Download / Listen: Herding Code 189: Gary Bernhardt on The Birth and Death of JavaScript

Show Notes:

  • (00:15) The talk occurs in the year 2035. JavaScript is now pronounced differently, and there has been another world war.
  • (01:20) Jon ran over to the talk when he heard (via Twitter) that Gary was (or will be, it’s all so confusing) mentioning Singularity.
  • (02:20) Jon asks about Gary’s references to the performance improvements gained by turning off hardware protection. Gary and Jon discuss how Singularity and the (yet to be developed) Asm language offer high performance due to this approach.
  • (04:10) Jon asks why JavaScript has died, since Asm is universal. Gary mentions some of the problems – many historical – with JavaScript. And Gary should know, he’s famous for the "wat" talk showing several JavaScript insanities.
  • (05:37) Jon asks for some reasons why JavaScript had to die. Gary explains how it’s really just running on inertia now, and that it’d be preferable to use a better designed language like Clojure.

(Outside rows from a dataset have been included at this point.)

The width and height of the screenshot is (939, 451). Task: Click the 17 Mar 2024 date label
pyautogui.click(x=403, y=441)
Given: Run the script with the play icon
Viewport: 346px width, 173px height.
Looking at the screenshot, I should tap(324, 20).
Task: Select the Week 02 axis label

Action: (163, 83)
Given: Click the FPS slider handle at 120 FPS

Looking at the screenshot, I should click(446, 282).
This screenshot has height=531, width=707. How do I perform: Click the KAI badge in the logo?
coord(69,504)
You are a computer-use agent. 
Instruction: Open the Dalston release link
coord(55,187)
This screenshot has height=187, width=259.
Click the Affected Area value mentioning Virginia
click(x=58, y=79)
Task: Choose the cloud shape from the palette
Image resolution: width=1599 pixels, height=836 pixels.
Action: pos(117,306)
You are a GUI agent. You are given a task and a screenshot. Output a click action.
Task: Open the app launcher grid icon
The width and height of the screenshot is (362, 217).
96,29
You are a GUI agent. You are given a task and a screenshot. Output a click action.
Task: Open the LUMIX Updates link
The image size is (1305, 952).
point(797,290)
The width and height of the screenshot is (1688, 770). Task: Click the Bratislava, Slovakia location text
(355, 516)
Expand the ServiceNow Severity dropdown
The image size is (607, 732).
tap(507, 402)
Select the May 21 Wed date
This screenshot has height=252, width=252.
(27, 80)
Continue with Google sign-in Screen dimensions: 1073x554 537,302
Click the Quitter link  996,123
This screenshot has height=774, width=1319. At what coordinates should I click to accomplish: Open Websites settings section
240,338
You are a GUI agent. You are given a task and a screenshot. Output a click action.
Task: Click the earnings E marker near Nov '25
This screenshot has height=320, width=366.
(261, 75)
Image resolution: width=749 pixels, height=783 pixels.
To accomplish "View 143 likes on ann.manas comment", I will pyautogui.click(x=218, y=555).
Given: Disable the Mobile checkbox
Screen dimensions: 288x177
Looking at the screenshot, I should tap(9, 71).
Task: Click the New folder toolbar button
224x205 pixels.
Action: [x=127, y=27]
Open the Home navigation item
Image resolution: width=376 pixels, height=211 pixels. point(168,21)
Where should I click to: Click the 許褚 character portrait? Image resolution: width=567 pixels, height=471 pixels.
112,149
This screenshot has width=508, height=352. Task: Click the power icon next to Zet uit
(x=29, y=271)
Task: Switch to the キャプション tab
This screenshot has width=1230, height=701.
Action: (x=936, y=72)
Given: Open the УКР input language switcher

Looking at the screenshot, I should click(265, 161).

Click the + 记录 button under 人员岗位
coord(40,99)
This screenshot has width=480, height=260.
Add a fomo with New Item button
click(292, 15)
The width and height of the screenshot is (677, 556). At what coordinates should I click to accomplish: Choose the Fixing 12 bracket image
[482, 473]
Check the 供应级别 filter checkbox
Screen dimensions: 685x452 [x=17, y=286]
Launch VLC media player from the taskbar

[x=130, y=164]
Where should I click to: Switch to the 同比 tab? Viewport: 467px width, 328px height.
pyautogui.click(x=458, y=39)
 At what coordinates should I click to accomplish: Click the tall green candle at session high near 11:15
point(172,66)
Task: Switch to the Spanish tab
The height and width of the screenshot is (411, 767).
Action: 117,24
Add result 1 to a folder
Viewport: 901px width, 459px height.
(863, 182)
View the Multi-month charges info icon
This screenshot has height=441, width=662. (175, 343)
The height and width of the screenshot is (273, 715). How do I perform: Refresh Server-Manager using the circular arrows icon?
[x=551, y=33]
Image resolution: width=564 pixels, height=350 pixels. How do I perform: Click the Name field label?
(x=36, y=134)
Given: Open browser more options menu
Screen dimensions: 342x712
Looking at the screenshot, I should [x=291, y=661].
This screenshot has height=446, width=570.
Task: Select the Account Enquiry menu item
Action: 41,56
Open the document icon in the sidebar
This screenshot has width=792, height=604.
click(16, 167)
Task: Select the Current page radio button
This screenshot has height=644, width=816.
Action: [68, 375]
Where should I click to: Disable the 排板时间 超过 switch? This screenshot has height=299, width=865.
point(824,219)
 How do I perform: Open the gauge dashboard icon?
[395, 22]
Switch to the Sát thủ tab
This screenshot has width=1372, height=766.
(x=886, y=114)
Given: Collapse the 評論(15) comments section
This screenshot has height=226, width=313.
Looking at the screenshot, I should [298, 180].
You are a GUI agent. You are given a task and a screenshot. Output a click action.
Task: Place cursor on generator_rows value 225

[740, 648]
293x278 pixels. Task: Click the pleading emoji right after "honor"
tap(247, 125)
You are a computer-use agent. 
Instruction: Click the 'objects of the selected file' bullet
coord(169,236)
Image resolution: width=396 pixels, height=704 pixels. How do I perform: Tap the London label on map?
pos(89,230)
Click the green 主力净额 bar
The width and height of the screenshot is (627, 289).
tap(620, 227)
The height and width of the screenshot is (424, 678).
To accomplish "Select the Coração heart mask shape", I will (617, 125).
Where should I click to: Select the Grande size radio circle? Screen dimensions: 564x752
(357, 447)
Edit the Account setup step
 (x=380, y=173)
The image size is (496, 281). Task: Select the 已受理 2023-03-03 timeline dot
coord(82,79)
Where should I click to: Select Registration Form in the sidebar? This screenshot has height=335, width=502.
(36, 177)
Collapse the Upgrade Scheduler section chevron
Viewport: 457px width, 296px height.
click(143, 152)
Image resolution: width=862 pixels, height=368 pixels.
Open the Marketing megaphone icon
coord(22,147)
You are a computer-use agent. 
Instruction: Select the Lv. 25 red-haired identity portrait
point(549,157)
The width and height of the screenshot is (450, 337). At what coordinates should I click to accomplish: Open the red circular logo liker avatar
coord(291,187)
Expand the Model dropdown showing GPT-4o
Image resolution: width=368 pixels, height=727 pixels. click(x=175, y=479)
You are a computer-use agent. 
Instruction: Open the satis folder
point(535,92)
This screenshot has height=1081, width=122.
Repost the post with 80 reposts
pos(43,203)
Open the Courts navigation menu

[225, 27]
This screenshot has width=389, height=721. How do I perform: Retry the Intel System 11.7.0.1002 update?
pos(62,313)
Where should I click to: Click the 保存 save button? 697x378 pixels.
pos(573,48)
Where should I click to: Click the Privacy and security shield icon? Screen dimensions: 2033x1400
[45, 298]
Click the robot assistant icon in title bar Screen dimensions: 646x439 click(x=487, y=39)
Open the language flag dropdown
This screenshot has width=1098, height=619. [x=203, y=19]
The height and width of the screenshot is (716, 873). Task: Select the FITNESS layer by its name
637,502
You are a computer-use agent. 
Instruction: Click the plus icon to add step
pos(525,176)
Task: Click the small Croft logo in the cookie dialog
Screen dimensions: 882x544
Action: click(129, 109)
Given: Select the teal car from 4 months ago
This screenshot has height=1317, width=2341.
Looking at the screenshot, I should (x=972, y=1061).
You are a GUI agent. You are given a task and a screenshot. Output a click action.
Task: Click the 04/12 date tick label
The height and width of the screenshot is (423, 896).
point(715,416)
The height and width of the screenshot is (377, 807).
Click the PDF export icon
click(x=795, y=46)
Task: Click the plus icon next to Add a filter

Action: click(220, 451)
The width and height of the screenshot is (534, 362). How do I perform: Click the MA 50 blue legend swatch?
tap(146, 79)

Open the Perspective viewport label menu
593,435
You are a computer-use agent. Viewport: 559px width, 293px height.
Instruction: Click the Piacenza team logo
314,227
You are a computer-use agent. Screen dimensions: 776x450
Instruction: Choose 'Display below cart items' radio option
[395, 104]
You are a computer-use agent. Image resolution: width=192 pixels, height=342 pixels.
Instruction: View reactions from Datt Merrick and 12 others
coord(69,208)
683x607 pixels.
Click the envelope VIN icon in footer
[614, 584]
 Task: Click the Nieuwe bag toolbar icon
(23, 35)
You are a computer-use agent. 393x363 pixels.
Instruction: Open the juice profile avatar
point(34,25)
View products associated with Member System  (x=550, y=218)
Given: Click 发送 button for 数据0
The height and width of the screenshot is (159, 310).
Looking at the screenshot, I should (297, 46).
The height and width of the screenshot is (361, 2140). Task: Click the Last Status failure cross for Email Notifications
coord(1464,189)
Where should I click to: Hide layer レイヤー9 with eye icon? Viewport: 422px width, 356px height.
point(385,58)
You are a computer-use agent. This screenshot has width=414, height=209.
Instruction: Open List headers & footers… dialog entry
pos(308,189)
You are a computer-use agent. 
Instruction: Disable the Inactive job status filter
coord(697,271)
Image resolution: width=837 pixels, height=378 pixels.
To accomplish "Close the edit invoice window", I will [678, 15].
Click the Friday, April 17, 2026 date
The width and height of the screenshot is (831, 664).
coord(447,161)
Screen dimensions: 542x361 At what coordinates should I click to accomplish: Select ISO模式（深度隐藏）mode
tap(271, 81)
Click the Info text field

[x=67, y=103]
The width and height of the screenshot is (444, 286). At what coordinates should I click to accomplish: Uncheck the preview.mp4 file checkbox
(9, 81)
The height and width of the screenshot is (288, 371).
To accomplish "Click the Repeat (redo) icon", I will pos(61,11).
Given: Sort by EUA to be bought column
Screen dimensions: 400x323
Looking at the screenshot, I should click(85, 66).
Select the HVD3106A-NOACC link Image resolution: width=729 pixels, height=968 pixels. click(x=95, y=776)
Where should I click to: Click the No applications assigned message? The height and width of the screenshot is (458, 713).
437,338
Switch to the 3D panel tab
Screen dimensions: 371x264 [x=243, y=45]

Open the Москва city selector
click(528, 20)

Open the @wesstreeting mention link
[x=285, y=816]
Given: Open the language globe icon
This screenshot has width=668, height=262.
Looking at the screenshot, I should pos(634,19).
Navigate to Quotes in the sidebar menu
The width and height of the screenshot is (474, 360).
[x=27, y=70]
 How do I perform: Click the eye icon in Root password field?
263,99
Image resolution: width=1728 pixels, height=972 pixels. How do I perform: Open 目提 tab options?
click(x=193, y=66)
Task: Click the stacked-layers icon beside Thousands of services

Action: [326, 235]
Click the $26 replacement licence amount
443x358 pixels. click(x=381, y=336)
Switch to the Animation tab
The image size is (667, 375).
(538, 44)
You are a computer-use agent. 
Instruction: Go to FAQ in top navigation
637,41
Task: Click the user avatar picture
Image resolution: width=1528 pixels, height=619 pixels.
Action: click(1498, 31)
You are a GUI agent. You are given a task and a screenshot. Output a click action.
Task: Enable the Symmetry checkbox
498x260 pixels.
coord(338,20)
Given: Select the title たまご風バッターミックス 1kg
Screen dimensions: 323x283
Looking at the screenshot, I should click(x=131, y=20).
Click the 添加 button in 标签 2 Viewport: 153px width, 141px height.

  • (06:30) Jon asks what we’re writing our code in, now that it’s compiling to Asm. Gary doesn’t specify that – it’s not really necessary to pick one, and he doesn’t need to alienate anyone unnecessarily.
  • (07:45) Jon asks if Asm is a binary format. Gary clarifies that it’s the JavaScript subset that was proposed in 2012.
  • (08:54) Jon asks if Asm is perfect, or just good enough. Gary talks about how both Asm and the HTML DOM (which also has become universal in 2035) are full of flaws, but they’re better than fragmentation. Jon and Gary talk abouthow
  • (10:45) K Scott says this all sounds plausible, all that’s needed is time. So, why 2035? Gary talks about his reasoning… it could happen faster. He talks about some core services moving into operating system kernels, and Jon and K Scott agree.
  • (12:55) Jon applauds Gary’s 25-30 minute talk length.
  • (13:15) Jon mentions some of the interesting audience questions at the end of the talk. Gary talks about some of the most interesting. All of them were pretty easy except for the question of parallel execution.
  • (15:20) There’s a discussion about the limitations of x86 architecture and parallelism.
  • (16:10) Jon asks about some of the other things Gary’s up to – there are the Destroy All Software screencasts and a consumer product Gary’s working on but isn’t ready to announce yet.
  • (16:40) K Scott asks Gary about relaxation and recreation. Gary says that he’d become really preoccupied with things that were bad in software, and it was stressing him out. He’s made three changes: intentional social interactions, crossfit and playing guitar. All three have helped him be less angry about the state of software… which is all hacks on x86, when we get down to it.